Collected data
________________

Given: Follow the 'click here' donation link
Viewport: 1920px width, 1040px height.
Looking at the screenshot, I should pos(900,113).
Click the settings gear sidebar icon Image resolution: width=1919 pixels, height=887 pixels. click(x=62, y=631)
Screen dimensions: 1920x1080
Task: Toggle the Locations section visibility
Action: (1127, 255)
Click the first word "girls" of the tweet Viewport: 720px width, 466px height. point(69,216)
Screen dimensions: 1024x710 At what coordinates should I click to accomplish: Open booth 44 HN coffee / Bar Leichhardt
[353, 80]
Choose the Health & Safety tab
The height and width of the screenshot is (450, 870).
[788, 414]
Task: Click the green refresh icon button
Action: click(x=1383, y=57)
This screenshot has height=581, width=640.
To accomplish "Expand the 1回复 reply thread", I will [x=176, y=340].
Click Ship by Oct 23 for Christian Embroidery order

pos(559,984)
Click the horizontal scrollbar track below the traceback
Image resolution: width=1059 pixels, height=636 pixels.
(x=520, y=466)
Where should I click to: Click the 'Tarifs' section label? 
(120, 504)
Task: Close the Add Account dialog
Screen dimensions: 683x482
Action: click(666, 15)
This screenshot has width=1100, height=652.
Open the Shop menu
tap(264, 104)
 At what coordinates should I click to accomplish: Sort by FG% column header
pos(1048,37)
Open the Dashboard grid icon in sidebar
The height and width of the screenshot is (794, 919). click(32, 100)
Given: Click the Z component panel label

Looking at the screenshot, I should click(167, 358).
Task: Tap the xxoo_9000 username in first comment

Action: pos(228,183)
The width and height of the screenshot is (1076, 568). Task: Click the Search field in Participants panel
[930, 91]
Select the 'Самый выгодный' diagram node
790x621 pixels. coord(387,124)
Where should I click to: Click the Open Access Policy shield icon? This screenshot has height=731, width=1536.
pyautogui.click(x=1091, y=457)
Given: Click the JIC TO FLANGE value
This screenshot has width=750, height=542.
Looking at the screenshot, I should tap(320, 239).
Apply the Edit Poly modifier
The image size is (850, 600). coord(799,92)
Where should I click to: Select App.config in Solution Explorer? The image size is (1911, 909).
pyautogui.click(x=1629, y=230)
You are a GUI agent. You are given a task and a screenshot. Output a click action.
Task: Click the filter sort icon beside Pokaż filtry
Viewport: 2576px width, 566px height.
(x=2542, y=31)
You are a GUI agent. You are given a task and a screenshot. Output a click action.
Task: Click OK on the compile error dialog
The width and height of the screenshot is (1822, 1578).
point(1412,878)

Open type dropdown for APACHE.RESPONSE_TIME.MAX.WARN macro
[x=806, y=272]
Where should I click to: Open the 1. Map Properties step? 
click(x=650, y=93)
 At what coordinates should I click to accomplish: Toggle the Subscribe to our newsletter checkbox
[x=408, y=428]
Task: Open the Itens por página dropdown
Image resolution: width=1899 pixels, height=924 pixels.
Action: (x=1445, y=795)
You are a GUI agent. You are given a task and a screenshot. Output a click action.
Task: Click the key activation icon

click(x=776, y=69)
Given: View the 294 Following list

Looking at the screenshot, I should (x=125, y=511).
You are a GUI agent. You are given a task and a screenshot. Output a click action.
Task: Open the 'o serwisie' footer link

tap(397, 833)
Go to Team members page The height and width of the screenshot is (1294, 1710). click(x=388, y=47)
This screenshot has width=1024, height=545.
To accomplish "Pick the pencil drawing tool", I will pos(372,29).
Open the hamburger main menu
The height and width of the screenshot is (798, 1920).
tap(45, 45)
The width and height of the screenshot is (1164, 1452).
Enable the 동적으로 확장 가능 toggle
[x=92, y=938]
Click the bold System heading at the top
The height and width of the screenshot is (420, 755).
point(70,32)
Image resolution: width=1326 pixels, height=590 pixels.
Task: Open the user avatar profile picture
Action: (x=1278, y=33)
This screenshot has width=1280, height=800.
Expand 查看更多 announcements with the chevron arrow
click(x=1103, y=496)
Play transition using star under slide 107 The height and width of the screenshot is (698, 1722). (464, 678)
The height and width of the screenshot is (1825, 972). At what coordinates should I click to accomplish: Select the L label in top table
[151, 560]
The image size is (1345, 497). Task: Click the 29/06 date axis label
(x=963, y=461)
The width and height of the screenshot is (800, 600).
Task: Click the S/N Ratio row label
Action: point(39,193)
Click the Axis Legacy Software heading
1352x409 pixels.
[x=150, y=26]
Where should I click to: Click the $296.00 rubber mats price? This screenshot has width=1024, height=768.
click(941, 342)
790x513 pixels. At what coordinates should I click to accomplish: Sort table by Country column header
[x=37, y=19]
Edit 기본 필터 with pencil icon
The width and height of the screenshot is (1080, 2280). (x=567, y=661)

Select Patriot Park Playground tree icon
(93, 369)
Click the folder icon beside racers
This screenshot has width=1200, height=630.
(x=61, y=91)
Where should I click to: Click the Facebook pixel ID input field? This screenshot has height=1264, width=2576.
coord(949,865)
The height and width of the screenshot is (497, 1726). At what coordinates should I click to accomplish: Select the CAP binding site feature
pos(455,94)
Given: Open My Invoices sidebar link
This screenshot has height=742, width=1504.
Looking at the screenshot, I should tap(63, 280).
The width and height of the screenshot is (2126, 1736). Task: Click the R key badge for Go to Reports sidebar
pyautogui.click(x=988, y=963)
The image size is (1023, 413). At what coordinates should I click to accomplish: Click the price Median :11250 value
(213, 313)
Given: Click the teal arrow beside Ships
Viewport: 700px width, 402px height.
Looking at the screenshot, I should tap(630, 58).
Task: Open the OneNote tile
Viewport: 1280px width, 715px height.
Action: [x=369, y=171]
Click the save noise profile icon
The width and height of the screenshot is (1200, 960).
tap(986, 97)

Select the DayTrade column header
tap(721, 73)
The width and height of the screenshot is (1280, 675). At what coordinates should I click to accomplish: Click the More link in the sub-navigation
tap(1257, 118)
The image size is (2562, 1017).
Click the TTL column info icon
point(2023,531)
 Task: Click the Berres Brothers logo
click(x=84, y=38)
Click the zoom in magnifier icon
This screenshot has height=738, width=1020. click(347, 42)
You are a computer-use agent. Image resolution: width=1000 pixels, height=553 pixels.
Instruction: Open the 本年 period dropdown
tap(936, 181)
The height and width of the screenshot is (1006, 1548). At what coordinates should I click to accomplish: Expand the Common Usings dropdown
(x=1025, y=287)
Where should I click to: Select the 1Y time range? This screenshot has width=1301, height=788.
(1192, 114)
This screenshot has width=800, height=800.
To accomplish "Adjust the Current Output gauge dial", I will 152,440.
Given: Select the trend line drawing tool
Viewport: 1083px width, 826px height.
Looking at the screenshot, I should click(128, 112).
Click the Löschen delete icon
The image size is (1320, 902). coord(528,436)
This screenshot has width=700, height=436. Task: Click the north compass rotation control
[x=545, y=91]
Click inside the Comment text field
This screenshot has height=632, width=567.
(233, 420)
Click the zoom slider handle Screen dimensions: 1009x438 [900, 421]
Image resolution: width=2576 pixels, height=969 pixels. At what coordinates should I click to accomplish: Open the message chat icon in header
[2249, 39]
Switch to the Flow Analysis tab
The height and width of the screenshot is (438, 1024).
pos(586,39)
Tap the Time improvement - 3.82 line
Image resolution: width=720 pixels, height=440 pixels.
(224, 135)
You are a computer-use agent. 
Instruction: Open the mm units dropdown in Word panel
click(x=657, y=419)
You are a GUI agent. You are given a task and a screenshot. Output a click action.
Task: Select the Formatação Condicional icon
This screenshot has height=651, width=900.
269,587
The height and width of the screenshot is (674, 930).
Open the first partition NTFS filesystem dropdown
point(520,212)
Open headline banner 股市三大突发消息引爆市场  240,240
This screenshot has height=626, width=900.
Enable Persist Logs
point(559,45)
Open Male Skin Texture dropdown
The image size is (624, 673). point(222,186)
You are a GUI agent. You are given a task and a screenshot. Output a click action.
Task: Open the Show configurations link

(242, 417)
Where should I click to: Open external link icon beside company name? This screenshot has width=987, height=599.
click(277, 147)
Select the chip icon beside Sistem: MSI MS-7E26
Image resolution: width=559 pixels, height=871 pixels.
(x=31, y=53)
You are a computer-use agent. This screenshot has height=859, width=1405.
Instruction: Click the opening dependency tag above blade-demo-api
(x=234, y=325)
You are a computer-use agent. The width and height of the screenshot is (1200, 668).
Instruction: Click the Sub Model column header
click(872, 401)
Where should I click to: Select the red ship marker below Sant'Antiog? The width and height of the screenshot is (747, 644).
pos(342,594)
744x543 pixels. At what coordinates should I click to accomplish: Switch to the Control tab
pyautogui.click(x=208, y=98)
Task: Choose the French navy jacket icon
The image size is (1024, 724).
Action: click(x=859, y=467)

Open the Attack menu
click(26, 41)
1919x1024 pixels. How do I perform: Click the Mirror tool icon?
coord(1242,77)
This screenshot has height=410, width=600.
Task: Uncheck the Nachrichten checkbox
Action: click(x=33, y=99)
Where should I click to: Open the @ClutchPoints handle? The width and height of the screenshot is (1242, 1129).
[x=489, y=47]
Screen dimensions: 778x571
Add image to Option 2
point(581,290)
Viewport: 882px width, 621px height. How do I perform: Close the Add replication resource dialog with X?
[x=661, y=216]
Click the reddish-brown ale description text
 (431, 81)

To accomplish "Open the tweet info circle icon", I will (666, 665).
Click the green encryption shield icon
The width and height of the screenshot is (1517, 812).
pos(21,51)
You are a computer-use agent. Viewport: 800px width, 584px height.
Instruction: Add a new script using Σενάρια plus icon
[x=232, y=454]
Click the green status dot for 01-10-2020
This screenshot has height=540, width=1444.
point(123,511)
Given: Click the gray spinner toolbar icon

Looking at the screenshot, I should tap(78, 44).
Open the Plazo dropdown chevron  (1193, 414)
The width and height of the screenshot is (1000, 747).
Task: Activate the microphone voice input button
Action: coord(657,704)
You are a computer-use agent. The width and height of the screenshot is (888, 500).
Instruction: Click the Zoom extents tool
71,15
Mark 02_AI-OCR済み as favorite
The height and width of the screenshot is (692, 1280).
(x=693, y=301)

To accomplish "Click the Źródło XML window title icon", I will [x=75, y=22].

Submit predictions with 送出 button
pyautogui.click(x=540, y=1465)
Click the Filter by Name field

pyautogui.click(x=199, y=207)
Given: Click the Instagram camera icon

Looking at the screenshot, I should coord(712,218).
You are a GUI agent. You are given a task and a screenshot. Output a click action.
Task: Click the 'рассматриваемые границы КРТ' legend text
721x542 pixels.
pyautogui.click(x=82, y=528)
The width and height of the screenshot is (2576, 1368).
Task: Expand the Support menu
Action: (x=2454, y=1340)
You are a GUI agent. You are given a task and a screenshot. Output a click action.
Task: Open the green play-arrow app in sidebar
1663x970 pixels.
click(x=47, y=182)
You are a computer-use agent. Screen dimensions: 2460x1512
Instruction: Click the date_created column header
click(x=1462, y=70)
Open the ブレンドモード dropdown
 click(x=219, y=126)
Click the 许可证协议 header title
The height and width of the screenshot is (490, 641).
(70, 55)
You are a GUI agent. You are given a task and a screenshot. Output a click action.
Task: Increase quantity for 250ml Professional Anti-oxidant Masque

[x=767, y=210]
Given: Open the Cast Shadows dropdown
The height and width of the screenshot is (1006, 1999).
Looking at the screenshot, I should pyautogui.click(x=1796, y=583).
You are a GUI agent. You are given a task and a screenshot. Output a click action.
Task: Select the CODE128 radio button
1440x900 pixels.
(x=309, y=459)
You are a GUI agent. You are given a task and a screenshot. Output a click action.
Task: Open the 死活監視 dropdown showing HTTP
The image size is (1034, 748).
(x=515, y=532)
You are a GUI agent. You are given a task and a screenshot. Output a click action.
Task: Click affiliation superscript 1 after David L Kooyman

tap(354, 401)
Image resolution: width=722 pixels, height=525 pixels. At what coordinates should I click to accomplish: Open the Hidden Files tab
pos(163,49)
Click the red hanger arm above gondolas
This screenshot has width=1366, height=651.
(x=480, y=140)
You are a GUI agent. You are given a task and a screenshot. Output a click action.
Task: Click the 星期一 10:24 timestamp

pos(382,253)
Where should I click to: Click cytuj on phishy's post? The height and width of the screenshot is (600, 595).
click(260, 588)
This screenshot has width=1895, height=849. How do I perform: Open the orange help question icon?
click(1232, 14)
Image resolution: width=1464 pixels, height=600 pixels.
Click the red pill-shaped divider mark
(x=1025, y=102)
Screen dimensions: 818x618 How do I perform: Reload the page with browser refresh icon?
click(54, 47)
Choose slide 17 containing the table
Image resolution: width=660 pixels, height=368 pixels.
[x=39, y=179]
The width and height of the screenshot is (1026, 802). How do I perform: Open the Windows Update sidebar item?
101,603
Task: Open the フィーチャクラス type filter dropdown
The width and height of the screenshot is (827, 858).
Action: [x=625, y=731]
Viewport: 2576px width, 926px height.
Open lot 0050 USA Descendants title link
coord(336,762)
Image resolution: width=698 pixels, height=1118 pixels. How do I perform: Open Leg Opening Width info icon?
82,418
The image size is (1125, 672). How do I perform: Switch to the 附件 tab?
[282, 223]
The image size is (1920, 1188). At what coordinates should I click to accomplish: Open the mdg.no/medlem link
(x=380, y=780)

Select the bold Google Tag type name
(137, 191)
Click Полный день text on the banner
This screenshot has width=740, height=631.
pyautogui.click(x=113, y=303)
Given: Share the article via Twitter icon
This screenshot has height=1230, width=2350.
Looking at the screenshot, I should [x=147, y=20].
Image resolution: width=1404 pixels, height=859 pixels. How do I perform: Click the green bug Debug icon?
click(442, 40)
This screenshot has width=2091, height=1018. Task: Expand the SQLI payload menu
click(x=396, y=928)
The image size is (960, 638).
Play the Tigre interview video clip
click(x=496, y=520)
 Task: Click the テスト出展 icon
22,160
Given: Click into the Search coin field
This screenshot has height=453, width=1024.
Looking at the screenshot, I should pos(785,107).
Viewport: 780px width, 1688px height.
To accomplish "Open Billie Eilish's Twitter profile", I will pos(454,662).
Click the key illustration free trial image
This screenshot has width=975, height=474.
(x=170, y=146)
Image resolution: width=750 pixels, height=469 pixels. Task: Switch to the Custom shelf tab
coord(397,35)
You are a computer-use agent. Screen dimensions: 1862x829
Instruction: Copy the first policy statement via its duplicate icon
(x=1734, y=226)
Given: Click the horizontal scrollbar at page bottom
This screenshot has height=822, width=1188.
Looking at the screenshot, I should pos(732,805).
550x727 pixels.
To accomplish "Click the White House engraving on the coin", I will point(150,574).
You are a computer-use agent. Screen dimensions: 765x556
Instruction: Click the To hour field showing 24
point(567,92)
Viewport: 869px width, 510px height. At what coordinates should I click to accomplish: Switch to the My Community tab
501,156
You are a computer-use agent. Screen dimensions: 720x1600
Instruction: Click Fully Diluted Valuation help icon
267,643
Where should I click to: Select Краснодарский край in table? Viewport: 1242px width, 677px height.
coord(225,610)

________________

Try it:
What is wanted is the line containing "Given: Click into the Search coin field" and every line after it through the last line of the entries, printed exactly.

Response box:
Given: Click into the Search coin field
This screenshot has height=453, width=1024.
Looking at the screenshot, I should pos(785,107).
Viewport: 780px width, 1688px height.
To accomplish "Open Billie Eilish's Twitter profile", I will pos(454,662).
Click the key illustration free trial image
This screenshot has width=975, height=474.
(x=170, y=146)
Image resolution: width=750 pixels, height=469 pixels. Task: Switch to the Custom shelf tab
coord(397,35)
You are a computer-use agent. Screen dimensions: 1862x829
Instruction: Copy the first policy statement via its duplicate icon
(x=1734, y=226)
Given: Click the horizontal scrollbar at page bottom
This screenshot has height=822, width=1188.
Looking at the screenshot, I should pos(732,805).
550x727 pixels.
To accomplish "Click the White House engraving on the coin", I will point(150,574).
You are a computer-use agent. Screen dimensions: 765x556
Instruction: Click the To hour field showing 24
point(567,92)
Viewport: 869px width, 510px height. At what coordinates should I click to accomplish: Switch to the My Community tab
501,156
You are a computer-use agent. Screen dimensions: 720x1600
Instruction: Click Fully Diluted Valuation help icon
267,643
Where should I click to: Select Краснодарский край in table? Viewport: 1242px width, 677px height.
coord(225,610)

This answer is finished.